Brian Martin recently put up a long, thoughtful post on LinkedIn that critiqued my post from last November about what I called (and still call) the Global Vulnerability Database (GVD). That post was one of many I’ve written that started by being about one thing (in this case, a GVD that would be a single database) but evolved as I was writing the post into something else by the end (something that isn’t a single database at all, but more of an “intelligent switching hub” for evaluating vulnerability database queries and routing them among the most appropriate existing databases).
This evolution didn’t bother me, since one of the advantages
of calling something you write a blog post, rather than an essay or a white
paper, is that you don’t have to go back and rewrite the whole post when such
an evolution occurs – people expect inconsistency (and I deliver it, I’m proud
to say). I figured that it wasn’t worth rewriting the post unless it drew a lot
of interest, so I let it stand as I’d written it.
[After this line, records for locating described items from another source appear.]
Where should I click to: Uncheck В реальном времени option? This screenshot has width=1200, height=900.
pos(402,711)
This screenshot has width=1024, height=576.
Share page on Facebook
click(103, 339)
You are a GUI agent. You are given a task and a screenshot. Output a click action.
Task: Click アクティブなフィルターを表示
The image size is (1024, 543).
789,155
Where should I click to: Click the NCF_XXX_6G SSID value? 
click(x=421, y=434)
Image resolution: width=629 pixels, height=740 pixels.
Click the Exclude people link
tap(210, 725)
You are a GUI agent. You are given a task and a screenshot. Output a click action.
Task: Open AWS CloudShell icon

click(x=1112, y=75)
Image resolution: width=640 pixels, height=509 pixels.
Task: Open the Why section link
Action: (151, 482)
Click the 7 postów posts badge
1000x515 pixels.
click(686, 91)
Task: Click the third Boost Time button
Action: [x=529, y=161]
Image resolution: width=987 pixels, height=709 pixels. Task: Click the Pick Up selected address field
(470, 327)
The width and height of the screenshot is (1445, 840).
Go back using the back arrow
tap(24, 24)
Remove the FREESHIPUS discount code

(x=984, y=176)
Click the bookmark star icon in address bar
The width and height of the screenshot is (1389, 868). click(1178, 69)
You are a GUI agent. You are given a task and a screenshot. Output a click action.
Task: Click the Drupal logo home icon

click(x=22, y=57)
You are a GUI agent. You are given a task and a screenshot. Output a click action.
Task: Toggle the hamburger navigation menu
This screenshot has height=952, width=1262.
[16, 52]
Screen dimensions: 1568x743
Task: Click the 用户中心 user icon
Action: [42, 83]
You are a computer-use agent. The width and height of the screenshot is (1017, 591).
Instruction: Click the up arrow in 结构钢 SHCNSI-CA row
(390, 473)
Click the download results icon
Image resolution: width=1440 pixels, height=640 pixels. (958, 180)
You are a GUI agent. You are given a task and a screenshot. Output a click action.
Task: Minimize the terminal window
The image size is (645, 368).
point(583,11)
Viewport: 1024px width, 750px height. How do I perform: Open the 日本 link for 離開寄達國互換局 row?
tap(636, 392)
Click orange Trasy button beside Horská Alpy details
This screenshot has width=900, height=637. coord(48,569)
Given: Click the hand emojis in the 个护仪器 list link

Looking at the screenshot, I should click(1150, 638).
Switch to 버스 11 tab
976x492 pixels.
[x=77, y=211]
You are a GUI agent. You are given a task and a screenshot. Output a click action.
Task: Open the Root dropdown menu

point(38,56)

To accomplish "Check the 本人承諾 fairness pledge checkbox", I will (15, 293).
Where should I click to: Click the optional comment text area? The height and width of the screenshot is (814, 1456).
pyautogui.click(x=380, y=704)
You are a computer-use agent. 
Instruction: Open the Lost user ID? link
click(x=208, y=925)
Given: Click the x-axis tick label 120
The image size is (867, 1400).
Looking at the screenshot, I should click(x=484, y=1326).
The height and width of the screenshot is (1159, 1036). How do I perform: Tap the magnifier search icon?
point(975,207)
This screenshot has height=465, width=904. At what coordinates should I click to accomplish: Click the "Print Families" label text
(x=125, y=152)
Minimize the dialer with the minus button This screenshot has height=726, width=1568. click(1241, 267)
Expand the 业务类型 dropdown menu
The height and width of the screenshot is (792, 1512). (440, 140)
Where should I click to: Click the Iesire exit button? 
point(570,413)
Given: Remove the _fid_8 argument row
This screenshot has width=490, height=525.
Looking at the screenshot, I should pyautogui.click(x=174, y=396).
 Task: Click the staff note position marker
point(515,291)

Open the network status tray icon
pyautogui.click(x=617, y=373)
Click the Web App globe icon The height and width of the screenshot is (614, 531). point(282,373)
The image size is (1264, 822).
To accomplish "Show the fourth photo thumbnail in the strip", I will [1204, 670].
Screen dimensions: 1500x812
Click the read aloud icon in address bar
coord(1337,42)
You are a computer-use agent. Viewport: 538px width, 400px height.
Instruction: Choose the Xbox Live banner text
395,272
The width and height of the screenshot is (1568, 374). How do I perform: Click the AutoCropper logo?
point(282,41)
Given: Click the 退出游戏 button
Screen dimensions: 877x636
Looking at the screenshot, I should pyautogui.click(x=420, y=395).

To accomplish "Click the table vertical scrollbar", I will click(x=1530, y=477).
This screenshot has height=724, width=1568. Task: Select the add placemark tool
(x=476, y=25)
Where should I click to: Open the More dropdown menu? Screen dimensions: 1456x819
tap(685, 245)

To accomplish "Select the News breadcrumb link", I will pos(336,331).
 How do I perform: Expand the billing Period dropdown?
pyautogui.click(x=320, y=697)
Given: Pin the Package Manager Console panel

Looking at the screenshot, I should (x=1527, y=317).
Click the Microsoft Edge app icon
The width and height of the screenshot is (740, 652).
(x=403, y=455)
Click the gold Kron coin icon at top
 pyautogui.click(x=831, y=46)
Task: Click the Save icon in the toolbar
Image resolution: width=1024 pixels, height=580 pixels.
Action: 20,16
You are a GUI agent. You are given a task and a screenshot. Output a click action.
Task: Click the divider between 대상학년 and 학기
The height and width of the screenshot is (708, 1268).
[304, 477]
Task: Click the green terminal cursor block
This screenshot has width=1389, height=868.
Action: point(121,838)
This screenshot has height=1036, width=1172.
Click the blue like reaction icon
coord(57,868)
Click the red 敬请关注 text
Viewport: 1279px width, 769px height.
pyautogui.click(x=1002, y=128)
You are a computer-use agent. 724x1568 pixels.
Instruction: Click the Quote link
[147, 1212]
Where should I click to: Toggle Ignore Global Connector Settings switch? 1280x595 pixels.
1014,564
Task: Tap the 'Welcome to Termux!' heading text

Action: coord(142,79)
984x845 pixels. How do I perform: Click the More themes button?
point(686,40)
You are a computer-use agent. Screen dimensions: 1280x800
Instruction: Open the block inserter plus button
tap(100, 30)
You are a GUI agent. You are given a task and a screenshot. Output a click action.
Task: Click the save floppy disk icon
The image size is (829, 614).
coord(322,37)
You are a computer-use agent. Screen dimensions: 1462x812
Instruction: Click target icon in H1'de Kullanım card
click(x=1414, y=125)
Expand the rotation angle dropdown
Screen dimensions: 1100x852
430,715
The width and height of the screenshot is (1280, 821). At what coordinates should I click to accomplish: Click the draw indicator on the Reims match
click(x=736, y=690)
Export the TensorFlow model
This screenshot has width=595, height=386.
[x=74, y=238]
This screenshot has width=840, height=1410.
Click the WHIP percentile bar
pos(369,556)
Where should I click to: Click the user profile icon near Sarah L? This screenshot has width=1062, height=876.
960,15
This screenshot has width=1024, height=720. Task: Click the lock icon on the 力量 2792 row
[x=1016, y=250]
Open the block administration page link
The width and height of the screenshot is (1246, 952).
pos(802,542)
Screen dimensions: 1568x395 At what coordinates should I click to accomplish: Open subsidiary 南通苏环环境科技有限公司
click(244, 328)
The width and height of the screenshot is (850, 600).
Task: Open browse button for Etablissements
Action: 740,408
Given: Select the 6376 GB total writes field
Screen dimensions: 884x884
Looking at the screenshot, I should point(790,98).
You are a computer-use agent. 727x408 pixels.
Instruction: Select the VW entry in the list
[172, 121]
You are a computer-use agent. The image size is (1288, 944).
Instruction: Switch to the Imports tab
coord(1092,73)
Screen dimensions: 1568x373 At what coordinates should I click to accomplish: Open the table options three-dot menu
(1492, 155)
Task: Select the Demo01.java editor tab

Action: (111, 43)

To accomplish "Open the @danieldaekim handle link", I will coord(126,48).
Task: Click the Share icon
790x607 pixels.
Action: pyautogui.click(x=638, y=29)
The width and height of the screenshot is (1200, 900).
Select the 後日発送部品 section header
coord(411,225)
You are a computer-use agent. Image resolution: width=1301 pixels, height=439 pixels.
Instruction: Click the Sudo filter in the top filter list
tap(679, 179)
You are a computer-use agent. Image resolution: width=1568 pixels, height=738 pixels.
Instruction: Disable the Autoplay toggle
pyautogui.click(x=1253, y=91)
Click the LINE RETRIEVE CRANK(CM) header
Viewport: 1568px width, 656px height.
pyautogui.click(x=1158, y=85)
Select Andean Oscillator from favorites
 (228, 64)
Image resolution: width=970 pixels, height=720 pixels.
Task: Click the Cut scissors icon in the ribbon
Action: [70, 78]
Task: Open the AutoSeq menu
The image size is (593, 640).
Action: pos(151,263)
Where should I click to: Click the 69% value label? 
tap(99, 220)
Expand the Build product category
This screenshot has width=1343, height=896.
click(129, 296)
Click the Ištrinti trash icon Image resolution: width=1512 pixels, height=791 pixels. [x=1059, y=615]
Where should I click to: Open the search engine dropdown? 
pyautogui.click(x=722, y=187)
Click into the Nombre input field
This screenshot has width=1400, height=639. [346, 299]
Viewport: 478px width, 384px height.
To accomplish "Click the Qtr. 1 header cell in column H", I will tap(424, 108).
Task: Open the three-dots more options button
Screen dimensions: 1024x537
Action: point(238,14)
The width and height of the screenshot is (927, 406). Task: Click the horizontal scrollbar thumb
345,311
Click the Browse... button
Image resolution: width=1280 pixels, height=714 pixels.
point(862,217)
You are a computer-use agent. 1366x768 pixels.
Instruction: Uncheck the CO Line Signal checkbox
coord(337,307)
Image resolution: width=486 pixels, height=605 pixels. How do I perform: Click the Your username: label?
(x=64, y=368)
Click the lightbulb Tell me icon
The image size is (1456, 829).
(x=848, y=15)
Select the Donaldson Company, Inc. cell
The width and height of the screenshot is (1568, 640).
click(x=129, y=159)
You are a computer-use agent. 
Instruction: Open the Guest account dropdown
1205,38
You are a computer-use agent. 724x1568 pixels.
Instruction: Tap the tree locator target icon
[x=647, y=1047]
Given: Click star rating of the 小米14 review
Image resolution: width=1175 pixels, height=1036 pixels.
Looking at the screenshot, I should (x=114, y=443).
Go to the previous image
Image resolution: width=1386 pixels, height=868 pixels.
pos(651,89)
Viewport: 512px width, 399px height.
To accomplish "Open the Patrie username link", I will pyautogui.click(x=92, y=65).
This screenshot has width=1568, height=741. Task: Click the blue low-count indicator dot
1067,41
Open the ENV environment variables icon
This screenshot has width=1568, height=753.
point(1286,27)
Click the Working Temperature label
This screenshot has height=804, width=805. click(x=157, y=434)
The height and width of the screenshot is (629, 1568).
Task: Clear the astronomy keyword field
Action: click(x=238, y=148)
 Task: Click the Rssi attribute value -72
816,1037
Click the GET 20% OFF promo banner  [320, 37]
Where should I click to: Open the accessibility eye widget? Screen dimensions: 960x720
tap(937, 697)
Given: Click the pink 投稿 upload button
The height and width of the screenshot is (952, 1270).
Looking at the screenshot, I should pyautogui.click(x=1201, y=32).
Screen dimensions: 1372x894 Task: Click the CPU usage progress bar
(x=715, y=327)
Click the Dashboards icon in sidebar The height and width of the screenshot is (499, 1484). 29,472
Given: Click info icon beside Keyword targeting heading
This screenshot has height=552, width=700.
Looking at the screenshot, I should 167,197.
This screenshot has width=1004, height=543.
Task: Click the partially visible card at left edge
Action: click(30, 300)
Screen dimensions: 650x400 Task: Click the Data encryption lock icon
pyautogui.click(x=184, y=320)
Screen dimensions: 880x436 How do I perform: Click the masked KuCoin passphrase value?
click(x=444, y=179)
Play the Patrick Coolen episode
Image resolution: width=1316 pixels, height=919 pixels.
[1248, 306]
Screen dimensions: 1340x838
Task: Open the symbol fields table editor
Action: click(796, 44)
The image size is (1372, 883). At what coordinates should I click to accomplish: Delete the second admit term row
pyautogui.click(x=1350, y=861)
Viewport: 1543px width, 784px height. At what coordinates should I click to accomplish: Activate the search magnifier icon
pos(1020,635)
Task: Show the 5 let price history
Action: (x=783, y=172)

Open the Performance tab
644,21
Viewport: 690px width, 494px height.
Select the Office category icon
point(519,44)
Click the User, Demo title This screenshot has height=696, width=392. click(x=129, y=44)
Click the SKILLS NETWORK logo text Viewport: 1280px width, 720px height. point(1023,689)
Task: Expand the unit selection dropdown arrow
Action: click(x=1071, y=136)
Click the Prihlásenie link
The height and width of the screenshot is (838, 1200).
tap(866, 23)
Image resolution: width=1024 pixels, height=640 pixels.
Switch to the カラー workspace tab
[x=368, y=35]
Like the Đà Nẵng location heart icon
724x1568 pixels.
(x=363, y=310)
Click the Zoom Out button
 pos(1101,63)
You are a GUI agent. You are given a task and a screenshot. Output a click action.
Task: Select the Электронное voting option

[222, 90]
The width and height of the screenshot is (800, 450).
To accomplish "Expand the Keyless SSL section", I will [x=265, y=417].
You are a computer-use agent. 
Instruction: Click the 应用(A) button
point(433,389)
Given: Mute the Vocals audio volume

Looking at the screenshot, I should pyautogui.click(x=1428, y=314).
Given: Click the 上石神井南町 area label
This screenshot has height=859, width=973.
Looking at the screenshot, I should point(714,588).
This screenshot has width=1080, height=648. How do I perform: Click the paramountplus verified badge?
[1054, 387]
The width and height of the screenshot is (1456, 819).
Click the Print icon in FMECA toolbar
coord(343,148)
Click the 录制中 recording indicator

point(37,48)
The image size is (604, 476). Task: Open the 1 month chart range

It didn’t draw much interest until Brian wrote his post a
couple of weeks ago. Brian has a lot of experience with vulnerability databases
and has a good following for his thoughts, so his post drew a lot of comments.
When I read Brian’s post, I realized that a number of his
objections wouldn’t have been valid if I’d rewritten the post so that it
focused on the single idea of a switching hub, not an actual database –
although I presume I won’t be thrown in jail if users think of it as a single
database. The point is that it should be possible in 2024 to field diverse
queries – regarding different types of products (open source software,
proprietary or “closed source” software, and intelligent devices), different
types of vulnerabilities (CVE, OSV, GitHub Security Advisories, etc.), and
different identifiers (CPE and purl) - and have an intelligent engine that
decides, for each query, which is the best database or combination of databases
to resolve the query.
Once that decision has been made, the appropriate queries will
go out to the different individual databases (CVE.org, the NVD if it still
exists, OSV, OSS Index, VulnCheck, VulnDB, etc.). Then, the results will be processed
and returned to the user as an answer to their question. There would need to be
a lot of intelligence behind both of these steps, since they won’t be easy at
all (and they will require quite a lot of prior knowledge, such as whether a
report in OSS Index that a
particular software product – identified with a purl – is affected by a CVE has
the same status as a report in CVE.org that the
same purl is affected by the same CVE, since they will have been derived very
differently).
To rectify my sin of last November in not rewriting my post
before I put it up, I put up a new post
on May 9. This made a single, coherent statement, but still doesn’t include all
the detail (such as what’s in the paragraphs above) that I would include if I
had the time to write a white paper. I think this answers many of Brian’s questions
(such as whether the GVD would be hugely expensive and require legions of
volunteers. That would be the case if we tried to put up a single “harmonized”
database that maintains data from all existing vulnerability databases, and
that’s the reason why last November I switched in mid-post to the idea of a
switching hub).
However, Brian brought up one important issue that I want to
address now (he brought up others, which I hope were mostly addressed in my May
9 post. If there are other issues that you still want me to address, Brian,
please let me know).
Is CPE a dead end?
Brian repeated a sentence from my November post, “Specifically,
a new identifier is needed for proprietary software, since I (and others)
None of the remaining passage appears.